Das Starnberger Start-up will mit transparenten Tarifen für Ökostrom und Gas punkten – und rechnet sich gute Chancen auf einem hart umkämpften Markt aus.

Mit einem innovativen Tarifmodell und digitalen Services will 4hundred den Energiemarkt aufmischen. Gegründet Anfang 2017, hat das Starnberger Start-up nun eine Anschubfinanzierung von 600.000 Euro erhalten. Das Geld, das nicht genannte Business Angels aus Großbritannien und Deutschland stellen, soll vor allem in das Marketing fließen, heißt es in einer Pressemitteilung. Demnach beziehen bereits 1.500 Kunden Ökostrom oder Gas über das Unternehmen – der Startschuss fiel im September.

Das Start-up ist auf einem hart umkämpften Markt tätig: Laut dem Vergleichsportal Stromauskunft.de gibt es aktuell mehr als 1.170 Stromanbieter mit über 12.000 Tarifen. Von der Masse abheben will sich 4hundred mit seinem Tarifmodell: Kunden zahlen nur die tatsächlichen Energiekosten, also den Einkaufspreis des Unternehmens, zuzüglich monatlichen Servicegebühr von jeweils acht Euro für Strom und Gas. Ist der Verbrauch geringer als gedacht, wird Guthaben aus den Abschlagszahlungen mit vier Prozent verzinst (daher auch der Name 4hundreds).

Wechselscheue Kunden

„Wir haben ein Produkt entwickelt, bei dem alle Kunden gleich fair behandelt werden und genau wissen, wie viel sie für ihre Energie zahlen – ohne teure Lockangebote, Vertragsbindung und Mindestlaufzeit“, sagt Andrew Mack, der das Start-up zusammen mit Ilona Ludewig gegründet hatte. 4hundred setzt zudem auf digitale Prozesse: Angefangen beim Anbieterwechsel sollen Kunden ihren Vertrag komplett per Smartphone verwalten. Ende des Monats soll zudem eine Online-Community starten, in der sich Nutzer austauschen können.
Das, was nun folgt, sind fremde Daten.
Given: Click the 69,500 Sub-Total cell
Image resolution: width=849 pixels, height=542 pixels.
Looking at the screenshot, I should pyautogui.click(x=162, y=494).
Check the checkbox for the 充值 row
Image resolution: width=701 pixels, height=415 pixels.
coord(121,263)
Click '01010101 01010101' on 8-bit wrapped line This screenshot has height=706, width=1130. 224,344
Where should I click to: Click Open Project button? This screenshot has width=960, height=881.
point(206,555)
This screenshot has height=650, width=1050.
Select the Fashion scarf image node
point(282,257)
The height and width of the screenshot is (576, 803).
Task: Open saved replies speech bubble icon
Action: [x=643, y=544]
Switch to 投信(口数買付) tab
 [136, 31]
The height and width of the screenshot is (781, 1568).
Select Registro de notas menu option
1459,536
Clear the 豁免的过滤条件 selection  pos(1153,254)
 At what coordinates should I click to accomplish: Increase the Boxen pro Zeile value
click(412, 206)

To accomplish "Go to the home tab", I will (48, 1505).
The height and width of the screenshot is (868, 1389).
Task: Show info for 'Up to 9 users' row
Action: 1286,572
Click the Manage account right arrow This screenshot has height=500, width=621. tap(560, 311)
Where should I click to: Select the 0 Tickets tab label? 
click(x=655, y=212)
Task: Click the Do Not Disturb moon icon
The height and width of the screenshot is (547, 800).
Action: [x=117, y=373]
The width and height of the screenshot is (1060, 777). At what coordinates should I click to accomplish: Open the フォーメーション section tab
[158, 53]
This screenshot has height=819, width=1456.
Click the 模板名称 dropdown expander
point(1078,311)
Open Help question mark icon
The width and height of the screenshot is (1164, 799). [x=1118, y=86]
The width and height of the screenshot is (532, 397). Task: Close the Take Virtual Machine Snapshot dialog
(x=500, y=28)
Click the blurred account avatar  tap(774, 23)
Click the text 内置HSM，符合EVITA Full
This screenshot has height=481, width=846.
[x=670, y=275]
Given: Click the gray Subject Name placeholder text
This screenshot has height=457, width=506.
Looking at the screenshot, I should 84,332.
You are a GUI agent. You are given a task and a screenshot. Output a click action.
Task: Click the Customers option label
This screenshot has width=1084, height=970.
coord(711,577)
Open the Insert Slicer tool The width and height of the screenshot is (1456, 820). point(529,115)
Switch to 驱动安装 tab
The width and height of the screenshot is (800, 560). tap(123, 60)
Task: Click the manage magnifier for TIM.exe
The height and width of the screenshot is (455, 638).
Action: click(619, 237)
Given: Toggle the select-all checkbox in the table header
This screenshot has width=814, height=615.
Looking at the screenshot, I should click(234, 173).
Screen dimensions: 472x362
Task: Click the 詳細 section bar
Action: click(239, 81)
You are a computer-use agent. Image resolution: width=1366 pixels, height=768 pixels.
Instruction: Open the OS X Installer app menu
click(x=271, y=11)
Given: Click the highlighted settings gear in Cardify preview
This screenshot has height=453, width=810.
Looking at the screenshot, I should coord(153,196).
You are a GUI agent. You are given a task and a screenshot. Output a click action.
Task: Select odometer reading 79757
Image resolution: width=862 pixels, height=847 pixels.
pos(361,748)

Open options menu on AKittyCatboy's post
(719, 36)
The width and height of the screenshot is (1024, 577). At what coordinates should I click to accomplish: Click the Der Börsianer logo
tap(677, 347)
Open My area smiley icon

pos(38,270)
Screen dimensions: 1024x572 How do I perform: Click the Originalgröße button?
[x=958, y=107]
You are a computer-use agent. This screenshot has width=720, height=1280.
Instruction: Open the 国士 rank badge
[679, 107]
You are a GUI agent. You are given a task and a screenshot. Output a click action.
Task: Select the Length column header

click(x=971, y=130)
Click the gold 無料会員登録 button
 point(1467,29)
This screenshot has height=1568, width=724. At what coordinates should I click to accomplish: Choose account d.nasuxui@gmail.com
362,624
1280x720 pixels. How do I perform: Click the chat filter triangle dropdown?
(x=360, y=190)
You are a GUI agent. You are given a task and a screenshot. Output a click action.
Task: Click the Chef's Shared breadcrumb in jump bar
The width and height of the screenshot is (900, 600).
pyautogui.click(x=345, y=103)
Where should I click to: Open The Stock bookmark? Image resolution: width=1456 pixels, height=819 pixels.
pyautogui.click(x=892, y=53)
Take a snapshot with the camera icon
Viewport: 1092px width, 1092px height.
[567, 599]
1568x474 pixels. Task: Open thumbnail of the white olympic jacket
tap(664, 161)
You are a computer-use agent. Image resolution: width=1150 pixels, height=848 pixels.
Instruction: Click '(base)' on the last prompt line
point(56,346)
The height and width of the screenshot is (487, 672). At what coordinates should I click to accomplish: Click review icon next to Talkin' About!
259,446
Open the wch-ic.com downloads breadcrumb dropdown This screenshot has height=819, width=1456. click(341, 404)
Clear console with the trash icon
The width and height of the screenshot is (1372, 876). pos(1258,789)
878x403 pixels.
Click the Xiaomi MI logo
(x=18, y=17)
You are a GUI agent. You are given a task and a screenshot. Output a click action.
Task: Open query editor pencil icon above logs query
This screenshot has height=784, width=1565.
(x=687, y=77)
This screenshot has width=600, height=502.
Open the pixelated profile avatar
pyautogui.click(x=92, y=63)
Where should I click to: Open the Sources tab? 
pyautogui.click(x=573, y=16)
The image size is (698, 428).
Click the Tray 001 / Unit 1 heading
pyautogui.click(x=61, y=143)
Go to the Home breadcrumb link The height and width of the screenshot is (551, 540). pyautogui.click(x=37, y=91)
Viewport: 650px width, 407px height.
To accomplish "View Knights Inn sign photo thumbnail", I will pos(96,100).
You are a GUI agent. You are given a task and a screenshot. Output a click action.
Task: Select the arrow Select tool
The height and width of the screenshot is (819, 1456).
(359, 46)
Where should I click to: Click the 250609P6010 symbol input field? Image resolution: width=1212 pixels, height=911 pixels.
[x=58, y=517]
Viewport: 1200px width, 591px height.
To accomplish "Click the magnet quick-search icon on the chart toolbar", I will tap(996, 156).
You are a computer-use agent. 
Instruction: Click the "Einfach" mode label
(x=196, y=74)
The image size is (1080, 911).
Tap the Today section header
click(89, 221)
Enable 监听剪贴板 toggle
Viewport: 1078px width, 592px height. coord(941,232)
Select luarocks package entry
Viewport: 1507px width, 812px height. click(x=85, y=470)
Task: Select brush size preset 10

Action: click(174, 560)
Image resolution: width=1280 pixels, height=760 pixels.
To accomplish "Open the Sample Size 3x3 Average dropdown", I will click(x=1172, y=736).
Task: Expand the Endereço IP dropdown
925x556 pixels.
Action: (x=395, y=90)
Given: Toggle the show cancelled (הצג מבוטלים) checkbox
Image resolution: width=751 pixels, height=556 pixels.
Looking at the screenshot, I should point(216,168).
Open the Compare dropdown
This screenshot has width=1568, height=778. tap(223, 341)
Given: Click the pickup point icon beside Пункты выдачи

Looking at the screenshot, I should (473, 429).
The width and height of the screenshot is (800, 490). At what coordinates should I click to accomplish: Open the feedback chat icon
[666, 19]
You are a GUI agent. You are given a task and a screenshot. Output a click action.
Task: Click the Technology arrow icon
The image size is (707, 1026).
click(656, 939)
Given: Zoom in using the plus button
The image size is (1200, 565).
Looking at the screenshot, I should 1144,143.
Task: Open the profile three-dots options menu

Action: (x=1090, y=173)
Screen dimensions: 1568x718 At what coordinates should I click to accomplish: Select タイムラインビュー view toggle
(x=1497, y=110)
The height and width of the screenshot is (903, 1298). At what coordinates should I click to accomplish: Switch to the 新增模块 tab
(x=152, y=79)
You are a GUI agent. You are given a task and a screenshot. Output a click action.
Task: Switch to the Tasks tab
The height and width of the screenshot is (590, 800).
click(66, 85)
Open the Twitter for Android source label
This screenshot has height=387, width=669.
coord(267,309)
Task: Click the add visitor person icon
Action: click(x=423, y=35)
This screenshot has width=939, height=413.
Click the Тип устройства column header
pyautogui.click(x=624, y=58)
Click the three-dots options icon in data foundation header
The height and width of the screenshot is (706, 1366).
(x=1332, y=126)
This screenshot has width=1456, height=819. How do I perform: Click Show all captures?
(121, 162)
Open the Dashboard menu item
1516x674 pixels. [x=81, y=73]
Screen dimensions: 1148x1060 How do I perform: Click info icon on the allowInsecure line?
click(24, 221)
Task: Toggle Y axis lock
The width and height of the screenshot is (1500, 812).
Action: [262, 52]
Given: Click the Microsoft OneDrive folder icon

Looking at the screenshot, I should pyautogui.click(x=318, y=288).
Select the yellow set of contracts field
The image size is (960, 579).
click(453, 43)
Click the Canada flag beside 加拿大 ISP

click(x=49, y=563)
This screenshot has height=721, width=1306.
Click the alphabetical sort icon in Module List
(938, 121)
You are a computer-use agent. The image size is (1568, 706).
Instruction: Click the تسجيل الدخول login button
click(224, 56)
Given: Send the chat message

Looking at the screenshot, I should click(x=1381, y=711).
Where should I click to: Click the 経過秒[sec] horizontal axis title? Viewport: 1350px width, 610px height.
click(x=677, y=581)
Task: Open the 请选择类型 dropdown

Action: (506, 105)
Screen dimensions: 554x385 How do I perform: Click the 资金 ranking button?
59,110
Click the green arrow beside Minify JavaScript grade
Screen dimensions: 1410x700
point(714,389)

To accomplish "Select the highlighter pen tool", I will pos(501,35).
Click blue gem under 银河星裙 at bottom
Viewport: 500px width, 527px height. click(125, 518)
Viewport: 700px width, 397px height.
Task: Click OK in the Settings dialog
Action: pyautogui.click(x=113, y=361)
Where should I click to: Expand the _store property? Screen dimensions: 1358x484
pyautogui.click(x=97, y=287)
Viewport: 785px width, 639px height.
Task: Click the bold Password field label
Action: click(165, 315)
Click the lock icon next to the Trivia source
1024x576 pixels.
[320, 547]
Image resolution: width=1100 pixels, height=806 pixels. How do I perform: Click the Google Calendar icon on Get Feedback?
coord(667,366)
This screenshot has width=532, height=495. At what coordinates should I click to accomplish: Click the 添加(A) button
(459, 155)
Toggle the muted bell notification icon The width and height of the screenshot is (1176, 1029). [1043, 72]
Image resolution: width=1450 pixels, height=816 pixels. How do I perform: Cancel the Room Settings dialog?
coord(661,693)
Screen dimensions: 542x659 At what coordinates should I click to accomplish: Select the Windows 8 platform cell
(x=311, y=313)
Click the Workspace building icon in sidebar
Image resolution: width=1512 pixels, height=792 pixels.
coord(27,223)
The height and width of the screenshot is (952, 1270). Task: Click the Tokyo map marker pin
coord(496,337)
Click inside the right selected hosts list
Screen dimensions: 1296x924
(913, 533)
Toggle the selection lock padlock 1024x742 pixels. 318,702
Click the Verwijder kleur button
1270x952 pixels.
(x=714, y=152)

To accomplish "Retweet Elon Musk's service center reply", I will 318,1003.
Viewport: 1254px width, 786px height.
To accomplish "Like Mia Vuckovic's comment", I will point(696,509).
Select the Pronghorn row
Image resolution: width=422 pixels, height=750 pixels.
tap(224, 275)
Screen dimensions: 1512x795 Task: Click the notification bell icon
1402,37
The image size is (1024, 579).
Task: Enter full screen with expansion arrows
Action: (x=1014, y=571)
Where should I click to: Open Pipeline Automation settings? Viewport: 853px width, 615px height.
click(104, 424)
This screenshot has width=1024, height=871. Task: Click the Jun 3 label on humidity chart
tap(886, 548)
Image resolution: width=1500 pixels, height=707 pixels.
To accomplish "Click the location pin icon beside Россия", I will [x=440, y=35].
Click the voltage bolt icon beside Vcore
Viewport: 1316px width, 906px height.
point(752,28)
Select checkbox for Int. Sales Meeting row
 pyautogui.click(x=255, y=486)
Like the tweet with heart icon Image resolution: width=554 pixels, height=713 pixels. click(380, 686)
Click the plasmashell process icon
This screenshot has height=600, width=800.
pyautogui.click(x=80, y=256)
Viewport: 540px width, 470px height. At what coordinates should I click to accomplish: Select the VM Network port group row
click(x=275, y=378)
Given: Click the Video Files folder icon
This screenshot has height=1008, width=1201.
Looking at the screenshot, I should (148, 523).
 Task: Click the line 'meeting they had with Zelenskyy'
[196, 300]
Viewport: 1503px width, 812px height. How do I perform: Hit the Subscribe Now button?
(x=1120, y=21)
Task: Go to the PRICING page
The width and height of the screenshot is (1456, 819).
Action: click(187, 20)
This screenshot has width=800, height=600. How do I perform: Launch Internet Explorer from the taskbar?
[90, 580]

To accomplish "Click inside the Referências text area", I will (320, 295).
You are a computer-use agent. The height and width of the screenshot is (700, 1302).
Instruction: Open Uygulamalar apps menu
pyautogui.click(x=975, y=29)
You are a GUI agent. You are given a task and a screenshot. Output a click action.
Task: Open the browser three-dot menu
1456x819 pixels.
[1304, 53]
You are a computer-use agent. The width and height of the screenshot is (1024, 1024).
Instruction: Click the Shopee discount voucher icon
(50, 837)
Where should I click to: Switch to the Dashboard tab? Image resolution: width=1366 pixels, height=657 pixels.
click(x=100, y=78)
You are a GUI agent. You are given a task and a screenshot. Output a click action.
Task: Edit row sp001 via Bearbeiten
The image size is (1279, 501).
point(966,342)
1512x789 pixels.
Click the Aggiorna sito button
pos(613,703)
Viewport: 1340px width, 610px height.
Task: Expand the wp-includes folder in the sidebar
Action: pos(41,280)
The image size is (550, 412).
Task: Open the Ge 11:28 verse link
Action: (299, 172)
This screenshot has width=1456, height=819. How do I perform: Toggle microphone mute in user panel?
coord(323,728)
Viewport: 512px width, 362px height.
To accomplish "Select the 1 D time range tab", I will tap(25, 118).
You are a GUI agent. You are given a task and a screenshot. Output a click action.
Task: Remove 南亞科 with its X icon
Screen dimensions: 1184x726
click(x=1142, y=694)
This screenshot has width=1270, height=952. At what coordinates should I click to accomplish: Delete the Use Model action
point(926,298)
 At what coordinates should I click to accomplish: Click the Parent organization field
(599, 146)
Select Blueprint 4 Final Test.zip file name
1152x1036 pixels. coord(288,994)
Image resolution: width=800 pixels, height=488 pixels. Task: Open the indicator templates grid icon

Der unübersichtliche Energiemarkt lockt immer wieder Gründer. Denn so vielfältig das Angebot bereits ist – immer noch beziehen laut der Bundesnetzagentur 15,1 Millionen Privathaushalte Strom und Gas noch von Regionalversorgern mit Standardtarifen. Zu den Newcomern gehört beispielsweise auch Fresh Energy. Das Berliner Start-up will sich als komplett digitaler Energieversorger etablieren und war mit einer Anschubfinanzierung von Innogy im vergangenen Jahr gestartet.